At Harvard, a graduating senior, who handed on a full scholarship to a different college, instructed me that he felt immense stress to point out his dad and mom that their $400,000 funding in his Harvard training would permit him to get the form of job the place he may make 1,000,000 {dollars} a yr. Upon commencement, he’ll be part of the non-public fairness agency Blackstone, the place, he believes, he’ll be taught and obtain extra in six years than 30 years in a public-service-oriented group.
One other pupil, from Uruguay, who spent his second summer season in a row training case research in preparation for administration consulting internship interviews, instructed me that everybody arrived on campus hoping to alter the world. However what they be taught at Harvard, he mentioned, is that truly doing something significant is simply too laborious. Individuals surrender on their goals, he instructed me, and resolve they may as nicely become profitable. Another person instructed me it was widespread at events to listen to their friends say they simply need to promote out.

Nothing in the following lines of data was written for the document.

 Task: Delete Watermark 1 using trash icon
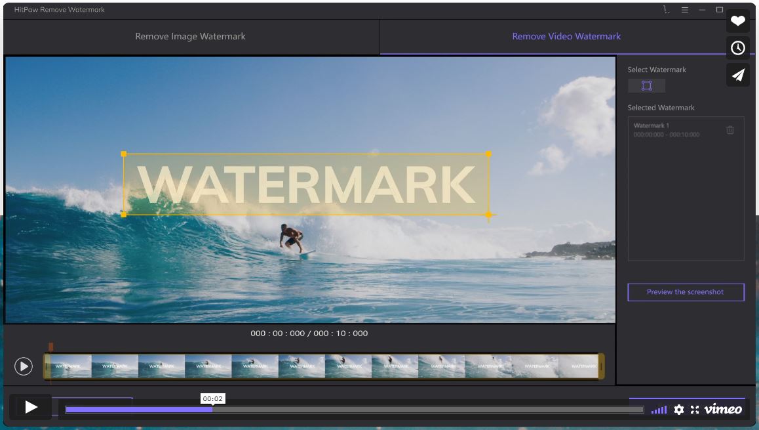[730, 130]
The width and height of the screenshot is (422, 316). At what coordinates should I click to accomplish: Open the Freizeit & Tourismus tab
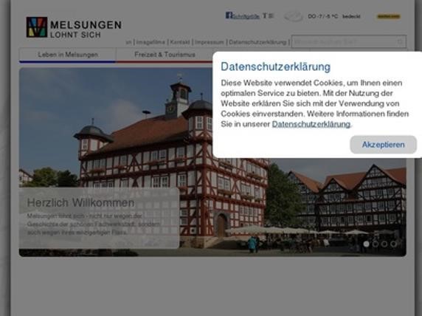(x=165, y=55)
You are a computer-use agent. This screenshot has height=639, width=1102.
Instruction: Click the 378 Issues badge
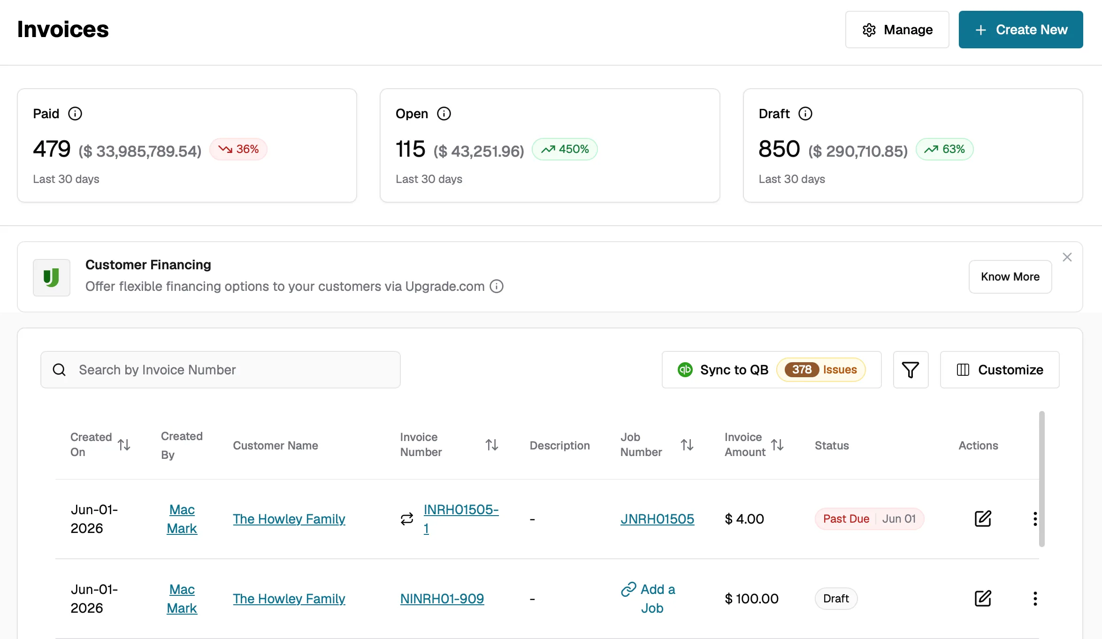click(x=821, y=370)
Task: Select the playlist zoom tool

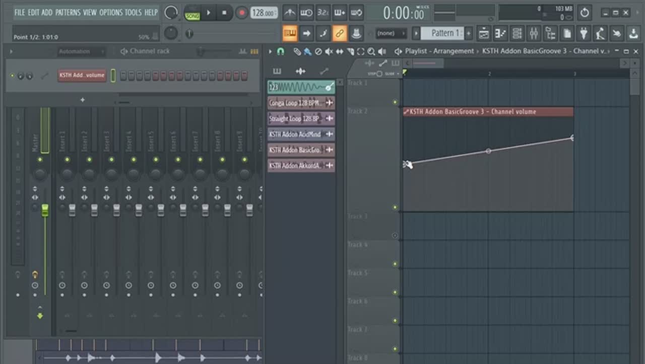Action: click(371, 51)
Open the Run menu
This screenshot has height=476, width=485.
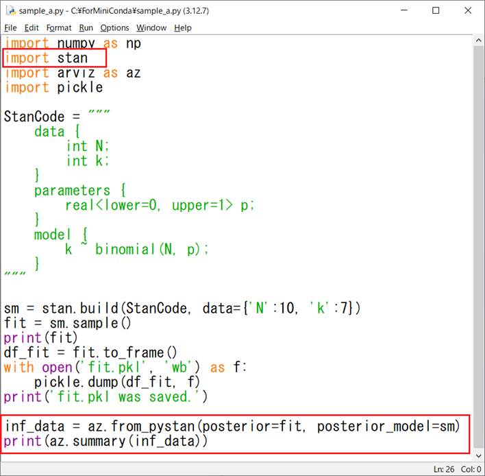coord(86,27)
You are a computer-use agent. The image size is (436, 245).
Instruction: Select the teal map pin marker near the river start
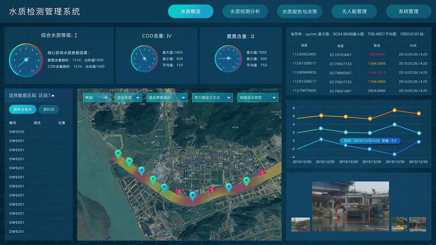(118, 153)
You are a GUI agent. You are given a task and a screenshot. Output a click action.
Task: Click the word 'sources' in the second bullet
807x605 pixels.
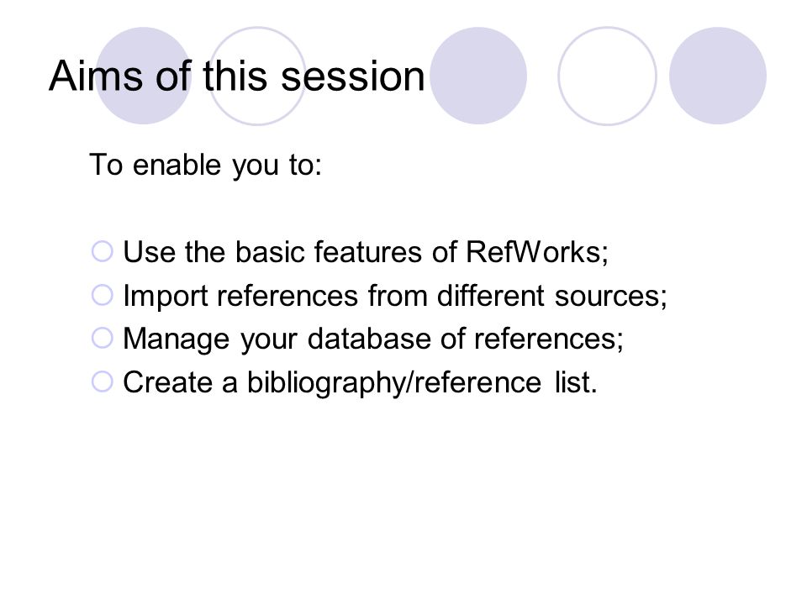(607, 297)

“There’s positively a herd mentality,” Joshua Parker, a 21-year-old Harvard junior from Oahu, mentioned. “In the event you’re not doing finance or tech, it could possibly really feel such as you’re doing one thing incorrect.”
As a freshman, he deliberate to main in environmental engineering. As a sophomore, he switched to economics, becoming a member of 5 of his six roommates. A type of roommates instructed me that he hoped to run a hedge fund by the point he was in his 30s. Earlier than that, he needed to earn a very good wage, which he outlined as $500,000 a yr.
In accordance with a Harvard Crimson survey of Harvard seniors, the share of 2023 graduates going into finance and consulting exceeded 40 p.c for the second yr in a row. (The official Harvard Institutional Analysis survey yields decrease percentages for these fields than the Crimson survey, as a result of it contains college students who aren’t getting into the work drive.)